Con la tesis de que con el sacrificio -siempre de los más desfavorecidos- se saldrá de la crisis, no ha hecho este Gobierno, presidido por el señor Raxoi, otra cosa que maltratar a los más desfavorecidos: privó de asistencia sanitaria a los inmigrantes, hace repagar a jubilados, pensionistas y enfermos crónicos, medicamentos, prótesis, sillas de ruedas y traslados en ambulancias, a la vez que elimino del catálogo de medicamentos que proporcionaba la SS un sinfín de específicos imprescindibles para personas que se tendrán que ver obligadas a abandonar su uso, o pagarlo de su bolsillo, a pesar de sus más que exiguas pensiones. Ha acabado con la Ley de Dependencia, dejando a los más débiles y a sus cuidadores desasistidos, a la par que obliga a las mujeres a retornar al hogar, sin recibir prestaciones o poder cotizar a la SS, convirtiéndolas así en futuras mendigas. Porque, con el pretexto de la crisis, ha conseguido este gobierno de ultraderecha, que los índices de pobreza de los ciudadanos aumenten exponencialmente, en tanto que la oligarquía es cada vez más rica y poderosa.

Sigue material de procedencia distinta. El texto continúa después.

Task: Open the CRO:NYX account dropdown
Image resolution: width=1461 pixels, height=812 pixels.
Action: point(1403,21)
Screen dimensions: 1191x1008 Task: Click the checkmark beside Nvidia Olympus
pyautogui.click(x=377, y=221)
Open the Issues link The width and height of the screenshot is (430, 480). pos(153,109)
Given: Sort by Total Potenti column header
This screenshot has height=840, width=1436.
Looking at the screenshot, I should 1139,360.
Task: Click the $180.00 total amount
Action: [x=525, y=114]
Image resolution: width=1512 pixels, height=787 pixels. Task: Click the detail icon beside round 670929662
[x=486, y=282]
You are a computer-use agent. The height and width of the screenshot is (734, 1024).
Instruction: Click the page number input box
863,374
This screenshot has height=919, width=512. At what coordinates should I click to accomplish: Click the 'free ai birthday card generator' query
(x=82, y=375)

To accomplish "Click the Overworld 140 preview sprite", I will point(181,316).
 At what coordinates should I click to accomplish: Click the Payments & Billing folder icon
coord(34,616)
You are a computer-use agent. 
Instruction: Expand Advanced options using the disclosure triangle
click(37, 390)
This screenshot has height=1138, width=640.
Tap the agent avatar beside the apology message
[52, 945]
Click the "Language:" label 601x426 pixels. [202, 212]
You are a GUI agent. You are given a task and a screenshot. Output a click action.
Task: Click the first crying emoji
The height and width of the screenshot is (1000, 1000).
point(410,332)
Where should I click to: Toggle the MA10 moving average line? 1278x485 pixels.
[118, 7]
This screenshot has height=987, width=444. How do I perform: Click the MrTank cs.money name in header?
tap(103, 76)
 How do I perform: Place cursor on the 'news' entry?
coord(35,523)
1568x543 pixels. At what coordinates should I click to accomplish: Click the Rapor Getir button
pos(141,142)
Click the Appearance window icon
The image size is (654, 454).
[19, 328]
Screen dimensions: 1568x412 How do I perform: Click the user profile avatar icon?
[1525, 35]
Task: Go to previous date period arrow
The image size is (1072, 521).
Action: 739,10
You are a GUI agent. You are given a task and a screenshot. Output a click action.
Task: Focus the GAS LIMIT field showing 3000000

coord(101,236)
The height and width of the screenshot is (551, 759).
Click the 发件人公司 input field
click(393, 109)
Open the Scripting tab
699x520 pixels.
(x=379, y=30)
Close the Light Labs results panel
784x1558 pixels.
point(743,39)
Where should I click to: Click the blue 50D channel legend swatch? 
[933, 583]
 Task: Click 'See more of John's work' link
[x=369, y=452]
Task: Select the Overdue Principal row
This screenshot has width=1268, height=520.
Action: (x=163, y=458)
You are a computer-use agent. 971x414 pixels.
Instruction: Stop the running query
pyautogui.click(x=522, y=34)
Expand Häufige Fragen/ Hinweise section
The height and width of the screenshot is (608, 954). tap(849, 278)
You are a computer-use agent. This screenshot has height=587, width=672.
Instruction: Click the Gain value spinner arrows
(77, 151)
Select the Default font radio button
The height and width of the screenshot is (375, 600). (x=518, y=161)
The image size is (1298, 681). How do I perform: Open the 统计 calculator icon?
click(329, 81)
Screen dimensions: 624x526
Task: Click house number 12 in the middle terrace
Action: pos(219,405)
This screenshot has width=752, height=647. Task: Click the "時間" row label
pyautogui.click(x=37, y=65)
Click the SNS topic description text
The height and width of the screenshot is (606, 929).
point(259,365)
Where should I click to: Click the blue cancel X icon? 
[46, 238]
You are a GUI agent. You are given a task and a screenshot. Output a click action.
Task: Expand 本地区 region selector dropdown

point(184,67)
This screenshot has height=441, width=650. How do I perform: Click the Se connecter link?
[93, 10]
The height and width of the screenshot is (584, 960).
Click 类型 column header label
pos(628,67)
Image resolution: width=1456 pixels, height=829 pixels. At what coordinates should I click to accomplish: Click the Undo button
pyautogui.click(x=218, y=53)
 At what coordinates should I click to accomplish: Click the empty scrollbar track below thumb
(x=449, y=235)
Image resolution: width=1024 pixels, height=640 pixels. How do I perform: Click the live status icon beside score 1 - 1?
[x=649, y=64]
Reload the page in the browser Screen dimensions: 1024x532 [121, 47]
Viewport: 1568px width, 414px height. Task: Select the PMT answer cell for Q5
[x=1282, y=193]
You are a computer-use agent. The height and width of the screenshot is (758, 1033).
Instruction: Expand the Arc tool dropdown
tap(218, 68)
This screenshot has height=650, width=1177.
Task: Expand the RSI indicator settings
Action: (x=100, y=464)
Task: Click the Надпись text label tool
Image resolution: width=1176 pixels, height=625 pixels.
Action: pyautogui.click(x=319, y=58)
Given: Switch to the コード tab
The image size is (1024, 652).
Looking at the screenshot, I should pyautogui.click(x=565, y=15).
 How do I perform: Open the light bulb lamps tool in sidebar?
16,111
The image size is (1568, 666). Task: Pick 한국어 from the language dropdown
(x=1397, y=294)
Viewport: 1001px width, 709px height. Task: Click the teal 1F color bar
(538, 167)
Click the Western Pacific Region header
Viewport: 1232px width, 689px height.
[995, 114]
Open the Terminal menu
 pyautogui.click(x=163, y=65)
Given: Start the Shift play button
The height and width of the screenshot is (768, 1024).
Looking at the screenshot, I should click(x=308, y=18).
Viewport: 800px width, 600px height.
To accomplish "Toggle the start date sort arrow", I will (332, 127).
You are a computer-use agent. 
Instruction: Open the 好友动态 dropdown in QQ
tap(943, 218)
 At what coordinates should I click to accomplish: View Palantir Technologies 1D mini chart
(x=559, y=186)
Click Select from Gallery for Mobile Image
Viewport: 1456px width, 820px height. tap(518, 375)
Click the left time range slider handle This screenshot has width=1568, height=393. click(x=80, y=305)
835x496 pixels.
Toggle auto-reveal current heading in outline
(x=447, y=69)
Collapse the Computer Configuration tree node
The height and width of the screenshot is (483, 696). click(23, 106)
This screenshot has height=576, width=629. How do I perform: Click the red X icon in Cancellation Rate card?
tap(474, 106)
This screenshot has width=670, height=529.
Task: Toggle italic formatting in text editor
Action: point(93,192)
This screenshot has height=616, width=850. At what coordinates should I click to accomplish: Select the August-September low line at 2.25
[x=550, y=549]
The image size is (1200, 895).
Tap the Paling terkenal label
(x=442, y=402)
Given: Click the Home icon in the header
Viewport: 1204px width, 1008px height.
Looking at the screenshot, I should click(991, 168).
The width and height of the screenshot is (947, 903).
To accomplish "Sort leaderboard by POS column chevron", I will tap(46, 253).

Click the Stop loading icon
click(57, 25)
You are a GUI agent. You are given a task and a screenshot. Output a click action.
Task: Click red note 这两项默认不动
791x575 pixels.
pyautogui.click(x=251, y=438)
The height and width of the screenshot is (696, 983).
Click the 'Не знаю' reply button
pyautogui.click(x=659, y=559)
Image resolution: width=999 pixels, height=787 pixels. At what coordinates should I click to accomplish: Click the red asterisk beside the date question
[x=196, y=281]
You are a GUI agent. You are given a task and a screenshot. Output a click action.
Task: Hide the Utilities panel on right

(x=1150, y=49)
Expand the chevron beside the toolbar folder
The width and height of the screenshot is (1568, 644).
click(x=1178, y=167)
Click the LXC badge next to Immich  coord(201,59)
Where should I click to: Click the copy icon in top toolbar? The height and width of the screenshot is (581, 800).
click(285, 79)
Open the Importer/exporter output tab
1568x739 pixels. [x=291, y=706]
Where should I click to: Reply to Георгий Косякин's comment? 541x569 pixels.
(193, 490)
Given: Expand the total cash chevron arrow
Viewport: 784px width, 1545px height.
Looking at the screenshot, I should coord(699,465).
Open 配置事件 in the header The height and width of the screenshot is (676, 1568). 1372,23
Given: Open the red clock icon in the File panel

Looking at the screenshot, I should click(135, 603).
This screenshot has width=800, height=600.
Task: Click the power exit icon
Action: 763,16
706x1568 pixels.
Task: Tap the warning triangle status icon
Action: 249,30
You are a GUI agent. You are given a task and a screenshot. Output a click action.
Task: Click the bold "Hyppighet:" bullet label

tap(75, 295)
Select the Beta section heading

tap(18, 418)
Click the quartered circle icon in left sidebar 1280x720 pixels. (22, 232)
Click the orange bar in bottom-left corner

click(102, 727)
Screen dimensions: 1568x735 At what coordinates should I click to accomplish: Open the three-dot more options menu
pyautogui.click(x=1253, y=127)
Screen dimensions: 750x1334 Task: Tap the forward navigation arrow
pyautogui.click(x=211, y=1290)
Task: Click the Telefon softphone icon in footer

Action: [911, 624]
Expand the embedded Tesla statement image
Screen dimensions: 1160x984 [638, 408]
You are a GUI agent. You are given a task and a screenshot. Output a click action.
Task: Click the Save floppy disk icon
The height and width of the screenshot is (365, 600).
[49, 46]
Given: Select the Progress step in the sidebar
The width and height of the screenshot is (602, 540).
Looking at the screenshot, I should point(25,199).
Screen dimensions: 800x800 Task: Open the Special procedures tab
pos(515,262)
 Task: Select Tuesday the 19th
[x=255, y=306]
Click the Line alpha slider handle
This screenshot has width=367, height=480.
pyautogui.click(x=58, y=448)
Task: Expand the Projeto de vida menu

Con sus medidas económicas, esas que dice el Gobierno que van a sacarnos de la crisis, no ha hecho otra cosa que empobrecer al país hasta el colapso, y muestra de ello son los índices económicos que arroja el análisis de su año de gestión: En los primeros seis meses del año la riqueza de las familias se redujo en un 18. 5%; la Prima de Riesgo alcanzó en el mes de agosto una cifra que jamás había sufrido este país, al llegar los 639 puntos, actualmente está en 454 puntos, trece por encima de la de noviembre de 2011. El Déficit Público se cree que este año llegará al 8%, pese a que la UE quiere que se limite al 6.3 puntos. Con la Deuda Pública rondando el 80% a causa de las ayudas a entidades financieras como Bankia, y la inflación que supera el 3.5 %-al tiempo que las pensiones han bajado, y el salario mínimo ha experimentado una subida que más que tal es un sarcasmo-, la morosidad bancaria en más del 70% y con una fuga de capitales que no se había sufrido en todos los años de la pseudodemocracia, el PP no puede decir que su política económica esté llevando a otro lugar que no sea el desastre de la sociedad. Cuando el Ejecutivo habla de que las medidas adoptadas 'darán sus frutos' se abstiene de aclarar que los frutos los recogerán única y exclusivamente las grandes fortunas, los grandes inversionistas y el Deutsche Bank.

El balance hecho por Raxoi sobre su primer año de Gobierno -y quieran los ciudadanos, o los dioses del raciocinio, que sea el último- fue, como su programa electoral, una total ficción. Él, y tal vez los suyos, sabían que sus planes eran muy otros: Los de aplicar una política regresiva en derechos y libertades, acabar con lo público, privatizar hasta el aire que se respira e imponer, en suma, una sociedad a imagen y semejanza de un franquismo que nunca condena, añorado y respetado por los integrantes de un partido que llegó al gobierno a través de un golpe de Estado por las urnas. Puede sentirse orgulloso Raxoi de su primer año de Gobierno: Sirve bien a sus amos.